Aller au contenu

Page:Weil - La Connaissance surnaturelle, 1950.djvu/83

La bibliothèque libre.
Le texte de cette page a été corrigé et est conforme au fac-similé.

Ils ont la même limite, l’abdication constituée par l’acte créateur de Dieu.

Nous effaçons cette limite en abdiquant à notre tour notre existence de créatures.

« Vous rendre tout le sang que vous m’avez donné. »


On ne peut pas tuer un homme à moins de nécessité absolue quand on a compris que tout homme enferme la possibilité d’une chose aussi sublime. Quand on a fait couler son sang, lui ne peut plus le rendre.

Dieu seul sait si la possibilité se prolonge après la mort. Il a voulu que nous l’ignorions.


Le malheureux agenouillé qui implore la vie dit, sans s’en rendre compte lui-même : Laisse-moi encore le temps de devenir parfait. Ne me supprime pas ayant eu si peu de part au bien.

Comment celui qui aime Dieu n’entendrait-il pas une telle supplication ?
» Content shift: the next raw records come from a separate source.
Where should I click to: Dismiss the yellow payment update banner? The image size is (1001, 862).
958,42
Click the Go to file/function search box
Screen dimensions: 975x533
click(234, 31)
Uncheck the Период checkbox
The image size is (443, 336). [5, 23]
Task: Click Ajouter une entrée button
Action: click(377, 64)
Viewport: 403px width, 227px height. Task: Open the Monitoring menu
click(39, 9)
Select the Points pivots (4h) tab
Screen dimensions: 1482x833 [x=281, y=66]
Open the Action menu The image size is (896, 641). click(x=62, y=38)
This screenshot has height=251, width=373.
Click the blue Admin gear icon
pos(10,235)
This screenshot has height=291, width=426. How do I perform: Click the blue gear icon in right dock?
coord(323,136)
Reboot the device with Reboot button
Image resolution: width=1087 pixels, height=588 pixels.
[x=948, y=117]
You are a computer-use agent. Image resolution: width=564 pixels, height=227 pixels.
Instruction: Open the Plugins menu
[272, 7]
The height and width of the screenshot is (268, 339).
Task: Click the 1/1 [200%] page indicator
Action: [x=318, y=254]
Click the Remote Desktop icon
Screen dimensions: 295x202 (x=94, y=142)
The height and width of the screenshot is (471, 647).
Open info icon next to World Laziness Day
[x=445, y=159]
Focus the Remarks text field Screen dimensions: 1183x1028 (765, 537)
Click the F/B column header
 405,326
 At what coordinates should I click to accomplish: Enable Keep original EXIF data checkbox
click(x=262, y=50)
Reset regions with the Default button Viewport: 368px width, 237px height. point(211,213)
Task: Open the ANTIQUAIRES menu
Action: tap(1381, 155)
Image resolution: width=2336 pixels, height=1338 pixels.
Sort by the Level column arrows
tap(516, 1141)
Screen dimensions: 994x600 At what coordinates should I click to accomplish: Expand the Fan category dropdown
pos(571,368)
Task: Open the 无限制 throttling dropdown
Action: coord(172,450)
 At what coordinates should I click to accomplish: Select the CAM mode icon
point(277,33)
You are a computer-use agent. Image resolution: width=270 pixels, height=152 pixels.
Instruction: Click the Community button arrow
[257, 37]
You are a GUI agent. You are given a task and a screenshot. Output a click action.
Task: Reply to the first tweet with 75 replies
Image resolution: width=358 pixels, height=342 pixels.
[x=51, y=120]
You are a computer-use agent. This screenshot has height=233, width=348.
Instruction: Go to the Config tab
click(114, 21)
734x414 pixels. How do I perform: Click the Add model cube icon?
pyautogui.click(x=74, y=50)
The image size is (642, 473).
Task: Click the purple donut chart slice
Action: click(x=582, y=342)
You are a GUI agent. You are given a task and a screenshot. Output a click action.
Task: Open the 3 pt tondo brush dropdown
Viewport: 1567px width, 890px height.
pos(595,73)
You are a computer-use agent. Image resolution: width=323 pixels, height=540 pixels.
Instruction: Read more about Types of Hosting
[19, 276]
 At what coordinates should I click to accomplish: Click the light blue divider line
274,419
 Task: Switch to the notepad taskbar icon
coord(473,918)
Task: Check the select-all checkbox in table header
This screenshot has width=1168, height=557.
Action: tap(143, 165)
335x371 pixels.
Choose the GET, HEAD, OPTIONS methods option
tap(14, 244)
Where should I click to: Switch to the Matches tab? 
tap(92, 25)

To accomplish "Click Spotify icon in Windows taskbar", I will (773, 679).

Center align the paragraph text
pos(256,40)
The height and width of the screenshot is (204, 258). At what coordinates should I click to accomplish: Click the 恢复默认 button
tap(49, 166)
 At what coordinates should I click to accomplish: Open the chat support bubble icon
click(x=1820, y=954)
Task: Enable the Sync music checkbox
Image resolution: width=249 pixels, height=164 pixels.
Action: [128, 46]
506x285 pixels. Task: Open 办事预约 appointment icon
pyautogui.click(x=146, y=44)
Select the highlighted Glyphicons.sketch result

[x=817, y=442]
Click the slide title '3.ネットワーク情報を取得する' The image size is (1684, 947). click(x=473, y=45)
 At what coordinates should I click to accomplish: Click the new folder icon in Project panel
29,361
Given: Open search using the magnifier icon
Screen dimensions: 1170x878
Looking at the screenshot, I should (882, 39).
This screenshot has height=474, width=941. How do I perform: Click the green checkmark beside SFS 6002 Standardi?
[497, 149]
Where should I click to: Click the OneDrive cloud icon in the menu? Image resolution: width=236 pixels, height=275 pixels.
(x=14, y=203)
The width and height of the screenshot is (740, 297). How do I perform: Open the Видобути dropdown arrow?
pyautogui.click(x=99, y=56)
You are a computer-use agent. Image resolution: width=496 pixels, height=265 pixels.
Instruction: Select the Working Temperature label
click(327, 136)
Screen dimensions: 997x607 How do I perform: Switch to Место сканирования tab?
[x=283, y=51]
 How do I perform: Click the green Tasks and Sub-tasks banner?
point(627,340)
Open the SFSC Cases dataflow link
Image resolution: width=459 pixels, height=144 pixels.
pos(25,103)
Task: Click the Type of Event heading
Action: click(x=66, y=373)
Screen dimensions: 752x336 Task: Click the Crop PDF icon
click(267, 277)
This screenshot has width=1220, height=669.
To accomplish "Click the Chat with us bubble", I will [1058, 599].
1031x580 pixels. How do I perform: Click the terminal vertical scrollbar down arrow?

Dieu seul sait ce qui se passe si le malheureux n’est pas entendu, s’il est tué.

La révélation à Noé : « Tout ce qui répand le sang de l’homme devra en rendre compte. »

Fragment de la sagesse préhistorique. Il doit y avoir là un abîme de signification insondablement profonde. Mais quelle signification ? À méditer.

L’impossibiilté dans le raisonnement mathématique (démonstration par l’absurde, à quoi les autres se ramènent), le jamais dans la vie morale transportent du temps dans l’éternité.

La négation est le passage dans l’éternel.

« Je ne ferai jamais cela. » Ces quelques mots, qu’on prononce en quelques secondes, enferment une durée perpétuelle.

Jamais a cette propriété, non pas toujours. « Je ferai toujours cela » n’a en fait aucun sens.

C’est pourquoi la confession justificative du Livre des Morts égyptien est négative.